At a certain point in life, that becomes the real task of spirituality. How do we stop ourselves
from being sucked into the house of fear so as to live in the house of love? What’s meant by this?
We live in a world of division, hatred, and violence. One only has to watch the news to see this.
Daily we see fear and hatred translated into violence and death all over the world.
What’s true at this level is true, too, in a less pronounced way, in our ordinary lives. Inside
our families, churches and communities we see the problems of the world played out on the small
screen of our daily lives. Bitterness, suspicion, the sense of injustice, anger, jealousy, hatred,
division, and subtle forms of violence eventually penetrate even our most intimate relationships.

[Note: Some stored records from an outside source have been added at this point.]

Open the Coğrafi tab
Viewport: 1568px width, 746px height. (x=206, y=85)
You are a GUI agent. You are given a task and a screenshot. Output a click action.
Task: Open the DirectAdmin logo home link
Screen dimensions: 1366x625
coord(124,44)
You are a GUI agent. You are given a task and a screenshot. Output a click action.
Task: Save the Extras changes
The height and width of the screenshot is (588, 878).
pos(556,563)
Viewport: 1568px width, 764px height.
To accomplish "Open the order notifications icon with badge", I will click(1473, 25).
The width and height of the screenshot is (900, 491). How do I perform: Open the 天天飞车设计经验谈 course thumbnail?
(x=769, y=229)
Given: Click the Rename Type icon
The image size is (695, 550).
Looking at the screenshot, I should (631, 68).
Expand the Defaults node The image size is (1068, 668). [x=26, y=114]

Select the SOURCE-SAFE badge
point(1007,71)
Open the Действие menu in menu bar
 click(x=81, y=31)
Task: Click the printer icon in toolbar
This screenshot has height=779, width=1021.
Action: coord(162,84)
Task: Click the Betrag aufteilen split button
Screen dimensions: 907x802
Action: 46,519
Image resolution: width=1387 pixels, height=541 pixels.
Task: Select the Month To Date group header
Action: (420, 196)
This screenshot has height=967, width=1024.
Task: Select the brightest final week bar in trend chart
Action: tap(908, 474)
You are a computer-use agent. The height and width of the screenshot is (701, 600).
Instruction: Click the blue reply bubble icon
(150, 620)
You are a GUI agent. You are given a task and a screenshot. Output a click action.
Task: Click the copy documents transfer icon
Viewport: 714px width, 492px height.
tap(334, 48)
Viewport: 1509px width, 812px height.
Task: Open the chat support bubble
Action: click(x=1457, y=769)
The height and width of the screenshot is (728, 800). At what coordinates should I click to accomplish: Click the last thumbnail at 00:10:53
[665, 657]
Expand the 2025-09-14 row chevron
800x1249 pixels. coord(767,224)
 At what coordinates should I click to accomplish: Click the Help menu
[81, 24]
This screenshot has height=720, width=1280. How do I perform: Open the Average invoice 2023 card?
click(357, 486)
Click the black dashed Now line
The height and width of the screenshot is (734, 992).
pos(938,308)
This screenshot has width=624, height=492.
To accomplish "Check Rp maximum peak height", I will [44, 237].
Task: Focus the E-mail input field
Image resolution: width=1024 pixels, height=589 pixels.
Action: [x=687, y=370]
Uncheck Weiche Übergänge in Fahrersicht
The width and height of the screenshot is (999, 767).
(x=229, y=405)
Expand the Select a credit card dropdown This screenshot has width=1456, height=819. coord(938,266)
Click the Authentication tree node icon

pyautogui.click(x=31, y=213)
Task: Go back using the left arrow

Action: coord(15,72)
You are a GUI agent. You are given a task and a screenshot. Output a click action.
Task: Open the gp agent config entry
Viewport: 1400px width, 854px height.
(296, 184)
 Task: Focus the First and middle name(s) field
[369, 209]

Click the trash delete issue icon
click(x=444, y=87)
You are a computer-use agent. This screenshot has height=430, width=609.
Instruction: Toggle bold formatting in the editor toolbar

We often don’t recognize these for what they are and consider them simply part of the normal
give-and-take of everyday life, but gossip, slander, cynicism, cutting remarks, coldness and
resentment are really the public events of the evening news manifest in our private lives. What
we see on the big screen of the evening news — fear and its consequences — is pretty much, too,
what we have lived during our day.
What this does is keep us, almost always, inside the house of fear. Because we live inside of
families, churches, and communities where there is suspicion, gossip, cynicism, jealousy and
bitterness, it’s natural that our first instinct so often is to protect ourselves, to be suspicious,
to be hard, to be cynical, to be angry. We live, as Nouwen puts it, inside the house of fear rather
than inside the house of love.
How do we save ourselves from getting lost there? How do we remain tender when so much around us
is hard? How do we remain free of fear when there is so much anger around? How do we continue to
share what is deep and intimate inside us when we live inside of circles rife with gossip, cynicism,
and jealousy? Indeed, how do we continue to even strive to deal with this when, so often, we are
just as guilty as everyone else?
There are no easy answers. Moreover, this is not, as Nouwen himself points out, something that we
can ever accomplish once and for all. The world is not divided up between those who have conquered
fear and those who haven’t. Rather, our own days and hours are divided up between those times when
we live more in fear and those times when we live more in love. There are times when our fears take
over and we act out of them, just as there are other times when grace opens us beyond fear and we
can act in graciousness and love.
The task of coming to spiritual adulthood is very much linked with moving from fear to love. This
is partly what Jesus meant when he urged us to save ourselves from this world and when, in his
priestly prayer, he prayed that we might be where he is, in love, free of fear.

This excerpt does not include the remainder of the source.